Preoperational stage
2-7 years
Cognitive thinking shows in Pretend play and start to use symbols and drawings to express ideas. Egocentric and can not apply reverse mental processes. The significant developmental milestone is problems with conservation.
Concrete operational stage
7-11 years
Children understand conservation. They can carry out mathematical operations and reverse processes. Physically present objects but hard to imagine mental transformations from hypothetical objects.
Formal operational Stage
12+
Capacity for abstract thoughts and hypothetical thinking develops.
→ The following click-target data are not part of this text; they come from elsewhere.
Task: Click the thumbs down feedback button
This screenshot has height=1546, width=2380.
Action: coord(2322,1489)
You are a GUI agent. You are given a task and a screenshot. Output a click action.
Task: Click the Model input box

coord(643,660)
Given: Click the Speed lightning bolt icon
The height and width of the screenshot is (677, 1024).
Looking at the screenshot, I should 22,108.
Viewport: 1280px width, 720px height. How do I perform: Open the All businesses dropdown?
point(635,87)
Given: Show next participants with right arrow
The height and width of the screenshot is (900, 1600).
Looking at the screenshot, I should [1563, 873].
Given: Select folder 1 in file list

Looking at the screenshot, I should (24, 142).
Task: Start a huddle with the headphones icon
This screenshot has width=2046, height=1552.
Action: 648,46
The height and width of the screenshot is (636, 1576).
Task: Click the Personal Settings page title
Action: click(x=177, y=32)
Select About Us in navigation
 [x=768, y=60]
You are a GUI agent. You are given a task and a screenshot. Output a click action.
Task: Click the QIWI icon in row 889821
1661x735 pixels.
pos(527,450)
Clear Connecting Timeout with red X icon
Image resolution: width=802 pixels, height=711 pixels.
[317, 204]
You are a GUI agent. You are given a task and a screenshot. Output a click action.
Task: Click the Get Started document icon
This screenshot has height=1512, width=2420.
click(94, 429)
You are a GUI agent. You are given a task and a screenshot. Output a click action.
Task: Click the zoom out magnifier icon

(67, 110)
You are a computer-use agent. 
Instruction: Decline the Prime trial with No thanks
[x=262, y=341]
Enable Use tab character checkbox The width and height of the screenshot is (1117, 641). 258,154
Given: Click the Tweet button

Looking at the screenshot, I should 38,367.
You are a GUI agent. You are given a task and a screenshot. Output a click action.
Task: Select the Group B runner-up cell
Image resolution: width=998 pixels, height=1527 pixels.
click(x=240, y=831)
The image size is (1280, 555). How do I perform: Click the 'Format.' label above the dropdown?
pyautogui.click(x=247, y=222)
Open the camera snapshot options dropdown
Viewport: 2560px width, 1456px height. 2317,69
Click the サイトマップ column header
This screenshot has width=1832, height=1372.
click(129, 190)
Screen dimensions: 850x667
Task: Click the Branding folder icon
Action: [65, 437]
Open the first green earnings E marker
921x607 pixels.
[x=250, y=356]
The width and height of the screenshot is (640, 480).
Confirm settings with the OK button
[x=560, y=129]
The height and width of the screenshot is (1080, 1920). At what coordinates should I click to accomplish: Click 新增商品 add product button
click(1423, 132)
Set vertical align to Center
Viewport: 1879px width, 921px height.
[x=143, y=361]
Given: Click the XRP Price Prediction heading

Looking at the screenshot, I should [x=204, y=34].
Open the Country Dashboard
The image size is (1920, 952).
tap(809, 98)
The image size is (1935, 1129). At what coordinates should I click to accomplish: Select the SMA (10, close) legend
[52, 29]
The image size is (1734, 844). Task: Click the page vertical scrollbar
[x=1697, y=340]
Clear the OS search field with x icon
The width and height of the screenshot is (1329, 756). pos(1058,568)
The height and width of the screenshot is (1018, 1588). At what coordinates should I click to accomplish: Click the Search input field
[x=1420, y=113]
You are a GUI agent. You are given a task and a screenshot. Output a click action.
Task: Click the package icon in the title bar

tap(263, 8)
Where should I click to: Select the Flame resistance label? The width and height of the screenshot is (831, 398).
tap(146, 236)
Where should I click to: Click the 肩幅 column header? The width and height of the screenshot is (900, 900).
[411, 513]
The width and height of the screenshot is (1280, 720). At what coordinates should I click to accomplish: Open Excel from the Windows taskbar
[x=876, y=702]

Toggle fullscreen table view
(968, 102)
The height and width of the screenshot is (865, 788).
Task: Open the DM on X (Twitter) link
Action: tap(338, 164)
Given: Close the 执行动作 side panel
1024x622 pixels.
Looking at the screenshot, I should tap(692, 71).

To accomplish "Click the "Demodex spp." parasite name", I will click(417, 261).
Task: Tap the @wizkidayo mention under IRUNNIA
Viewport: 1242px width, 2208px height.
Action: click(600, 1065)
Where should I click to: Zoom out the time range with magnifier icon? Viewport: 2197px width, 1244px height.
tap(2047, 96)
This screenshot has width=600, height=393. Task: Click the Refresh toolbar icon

Reasoning and scientific thinking is possible.
Why Piaget doesn’t work
- doesn’t account for variability in children some children show understanding of conservation earlier than the age shown
- cognitive capacities of children is much greater than piaget thought ex: Baillergeon showed object permanence in children 3.5 months
- emphasizes the physical world more than the social environment
Vygotsky
- Cognitive Development theory = sociocultural theory
- emphasis on the environment and cultural social influences
Intersubjectivity
An understanding between 2 individuals that lets them effectively communicate about the same topic.
Social referencing
The tendency to look to another person for clarification in situations of ambiguity.
Joint attention
The ability to share attention with another about the same object
Social scaffolding
The process of learning with guidance from someone more knowledgable who can help you reach a greater potential than otherwise would have achieved.
Zone of proximal development
An area that contains skills that are not too easy or too difficult to be achieved (resulting in boredom or frustration) but skills that are just out of reach that are achievable with social scaffolding.
Speech and language (Piaget vs Vygotsky)
When children in the preppie rational stage use self-talk piaget would argue they are egocentric and do not see how speech is communicative with others.
Vygotsky would say this is a form of self declaration/mental progression/ way to internalize the linguistic processes until it is mastered.